You can then run it with the following command. Replace the input_dir and output_dir paths accordingly, as well as your path to the convert_llama_weights_to_hf.py file you've created.

python convert_llama_weights_to_hf.py \
              --input_dir /path/to/downloaded/llama/weights --model_size 7B --output_dir /output/path
          

5. Train!

Once you've got your custom prompt dataset and your converted weights, you can begin a training run with the following command. Replace the placeholders that look with your ports, directories, data paths, etc. It should take just a few hours.


            torchrun \
                --nproc_per_node=4 \
                --master_port=<your_random_port> \
                train.py \
                --model_name_or_path <your_path_to_hf_converted_llama_ckpt_and_tokenizer> \
                --data_path <./alpaca_data.json> \
                --bf16 True \
                --output_dir <your_output_dir> \
                --num_train_epochs 3 \
                --per_device_train_batch_size 4 \
                --per_device_eval_batch_size 4 \
                --gradient_accumulation_steps 8 \
                --evaluation_strategy "no" \
                --save_strategy "steps" \
                --save_steps 2000 \
                --save_total_limit 1 \
                --learning_rate 2e-5 \
                --weight_decay 0. \
                --warmup_ratio 0.03 \
                --lr_scheduler_type "cosine" \
                --logging_steps 1 \
                --fsdp "full_shard auto_wrap" \
                --fsdp_transformer_layer_cls_to_wrap 'LLaMADecoderLayer' \
                --tf32 True
            

Note: There is a helpful note about some common errors/issues here. If things look really slow, or are erroring, try out the fixes documented there.

Based on my experience, this will sit and idle for about 5 minutes while it prepares and tokenizes, and then prompt you to log into your Weights and Biases account— if you don't do that, it won't proceed, so don't just hit enter on the train command and then leave for a few hours! Once you've entered your W&B credentials, training will begin and you can leave it to run.

When your model is done training, you should have checkpoints and weights in your output_dir.

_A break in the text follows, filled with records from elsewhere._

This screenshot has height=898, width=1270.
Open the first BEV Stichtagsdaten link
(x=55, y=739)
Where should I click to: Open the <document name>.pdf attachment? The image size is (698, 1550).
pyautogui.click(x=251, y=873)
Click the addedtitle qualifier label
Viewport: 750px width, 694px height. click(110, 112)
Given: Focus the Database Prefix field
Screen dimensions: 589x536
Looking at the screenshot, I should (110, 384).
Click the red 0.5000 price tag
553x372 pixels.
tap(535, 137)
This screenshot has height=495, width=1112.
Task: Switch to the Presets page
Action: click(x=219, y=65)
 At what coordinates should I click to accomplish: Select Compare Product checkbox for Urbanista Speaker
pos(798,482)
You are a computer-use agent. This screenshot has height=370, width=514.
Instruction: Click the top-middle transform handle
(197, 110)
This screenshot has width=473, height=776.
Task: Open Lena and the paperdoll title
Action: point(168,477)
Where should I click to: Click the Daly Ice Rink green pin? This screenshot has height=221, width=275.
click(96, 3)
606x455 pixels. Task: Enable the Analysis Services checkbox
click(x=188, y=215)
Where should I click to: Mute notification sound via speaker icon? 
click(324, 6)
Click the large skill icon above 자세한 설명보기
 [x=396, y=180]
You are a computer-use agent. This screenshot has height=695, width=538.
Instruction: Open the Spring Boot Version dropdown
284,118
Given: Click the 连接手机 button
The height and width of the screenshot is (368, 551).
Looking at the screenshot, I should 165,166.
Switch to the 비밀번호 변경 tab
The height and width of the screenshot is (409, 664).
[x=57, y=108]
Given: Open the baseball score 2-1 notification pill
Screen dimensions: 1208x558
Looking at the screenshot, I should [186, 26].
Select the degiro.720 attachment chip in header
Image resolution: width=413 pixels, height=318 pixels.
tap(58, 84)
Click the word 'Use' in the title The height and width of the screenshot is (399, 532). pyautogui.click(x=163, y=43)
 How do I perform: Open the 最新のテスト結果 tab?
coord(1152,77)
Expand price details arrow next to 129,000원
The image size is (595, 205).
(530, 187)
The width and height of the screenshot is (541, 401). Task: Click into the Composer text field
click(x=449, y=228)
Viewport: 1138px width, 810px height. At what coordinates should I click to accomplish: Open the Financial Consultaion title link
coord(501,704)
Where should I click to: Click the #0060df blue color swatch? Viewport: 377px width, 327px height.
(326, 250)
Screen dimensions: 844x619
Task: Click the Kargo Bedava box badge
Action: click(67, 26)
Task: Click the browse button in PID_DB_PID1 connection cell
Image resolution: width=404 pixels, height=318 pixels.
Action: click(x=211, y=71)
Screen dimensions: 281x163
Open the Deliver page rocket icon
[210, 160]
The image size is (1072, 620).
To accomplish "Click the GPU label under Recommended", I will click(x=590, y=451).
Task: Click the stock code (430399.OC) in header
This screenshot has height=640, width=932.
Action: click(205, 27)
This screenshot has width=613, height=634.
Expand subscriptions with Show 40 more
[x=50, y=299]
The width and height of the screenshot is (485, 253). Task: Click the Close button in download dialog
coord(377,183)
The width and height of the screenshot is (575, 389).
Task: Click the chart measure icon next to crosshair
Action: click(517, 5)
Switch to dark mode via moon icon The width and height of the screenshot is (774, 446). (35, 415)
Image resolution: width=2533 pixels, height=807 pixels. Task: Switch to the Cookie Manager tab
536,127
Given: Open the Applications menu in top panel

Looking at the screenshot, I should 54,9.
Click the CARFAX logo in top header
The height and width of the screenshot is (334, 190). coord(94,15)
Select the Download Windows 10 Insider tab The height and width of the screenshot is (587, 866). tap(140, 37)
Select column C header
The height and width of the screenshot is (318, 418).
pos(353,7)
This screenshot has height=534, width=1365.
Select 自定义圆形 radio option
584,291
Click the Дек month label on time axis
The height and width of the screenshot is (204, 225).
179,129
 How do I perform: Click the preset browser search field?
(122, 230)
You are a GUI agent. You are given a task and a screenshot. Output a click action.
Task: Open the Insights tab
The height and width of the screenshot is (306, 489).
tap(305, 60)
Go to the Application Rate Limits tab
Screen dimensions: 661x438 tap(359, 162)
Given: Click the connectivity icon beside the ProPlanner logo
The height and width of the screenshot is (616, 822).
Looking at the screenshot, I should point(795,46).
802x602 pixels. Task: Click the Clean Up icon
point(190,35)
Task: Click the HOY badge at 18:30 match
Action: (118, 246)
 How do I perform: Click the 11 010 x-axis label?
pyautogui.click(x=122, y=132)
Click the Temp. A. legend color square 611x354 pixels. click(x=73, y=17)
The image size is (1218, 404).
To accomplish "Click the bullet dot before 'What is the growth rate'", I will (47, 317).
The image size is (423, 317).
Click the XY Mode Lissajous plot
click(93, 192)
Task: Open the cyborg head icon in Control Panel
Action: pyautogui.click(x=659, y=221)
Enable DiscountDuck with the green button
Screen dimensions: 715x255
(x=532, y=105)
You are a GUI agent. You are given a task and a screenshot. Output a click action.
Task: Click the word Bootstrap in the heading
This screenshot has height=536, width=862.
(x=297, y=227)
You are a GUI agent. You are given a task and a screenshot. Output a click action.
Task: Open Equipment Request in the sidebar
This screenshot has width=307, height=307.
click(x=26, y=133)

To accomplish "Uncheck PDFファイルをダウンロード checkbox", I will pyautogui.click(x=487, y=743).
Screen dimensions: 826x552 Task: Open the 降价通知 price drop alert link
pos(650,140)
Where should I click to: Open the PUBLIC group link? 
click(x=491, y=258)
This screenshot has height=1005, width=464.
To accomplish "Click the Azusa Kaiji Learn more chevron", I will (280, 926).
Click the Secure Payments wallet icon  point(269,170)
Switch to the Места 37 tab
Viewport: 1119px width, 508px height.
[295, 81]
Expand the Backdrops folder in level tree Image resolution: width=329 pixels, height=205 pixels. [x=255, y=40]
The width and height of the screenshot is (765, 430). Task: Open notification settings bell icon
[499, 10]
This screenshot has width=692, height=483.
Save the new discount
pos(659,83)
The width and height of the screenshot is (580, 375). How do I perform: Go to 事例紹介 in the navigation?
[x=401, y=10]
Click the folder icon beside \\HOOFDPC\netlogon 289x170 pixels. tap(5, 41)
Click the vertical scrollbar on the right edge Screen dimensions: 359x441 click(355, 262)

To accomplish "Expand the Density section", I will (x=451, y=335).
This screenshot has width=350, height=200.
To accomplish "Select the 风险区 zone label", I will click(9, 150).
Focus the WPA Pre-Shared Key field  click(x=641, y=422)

Give it a quick test to see how it's doing and make sure it's working!

model = AutoModelForCausalLM.from_pretrained(directory)
          tokenizer = AutoTokenizer.from_pretrained(directory)
          model = model.half() #Use fp16
          model = model.to("cuda") # move to GPU
          
          tokenized_text = tokenizer("<Add example prompt here>", return_tensors="pt", padding="longest", max_length=tokenizer.model_max_length, truncation=True)
          
          full_completion = model.generate(inputs=tokenized_text["input_ids"].to("cuda"),
              attention_mask=tokenized_text["attention_mask"].to("cuda"),
              temperature=0.75,
              top_p=0.85,
              top_k=80,
              do_sample=True,
              num_beams=3,
              max_new_tokens=600,
              eos_token_id=tokenizer.eos_token_id,
              pad_token_id=tokenizer.pad_token_id,
              repetition_penalty=1)
          
          decoded_text = tokenizer.decode(full_completion[0])
          

Deploying the model with Modal

Quick plug: I cannot say enough good things about Modal, a tool that lets you write code locally and deploy it to the cloud without managing any infrastructure or config. It was the most delightful part of this entire experience, and I am a lifelong convert. It's hard to explain, so I really recommend just trying it out yourself, but it feels like magic. Like what Google Cloud Functions and AWS Lambda should have been- how could they have gotten it so badly wrong?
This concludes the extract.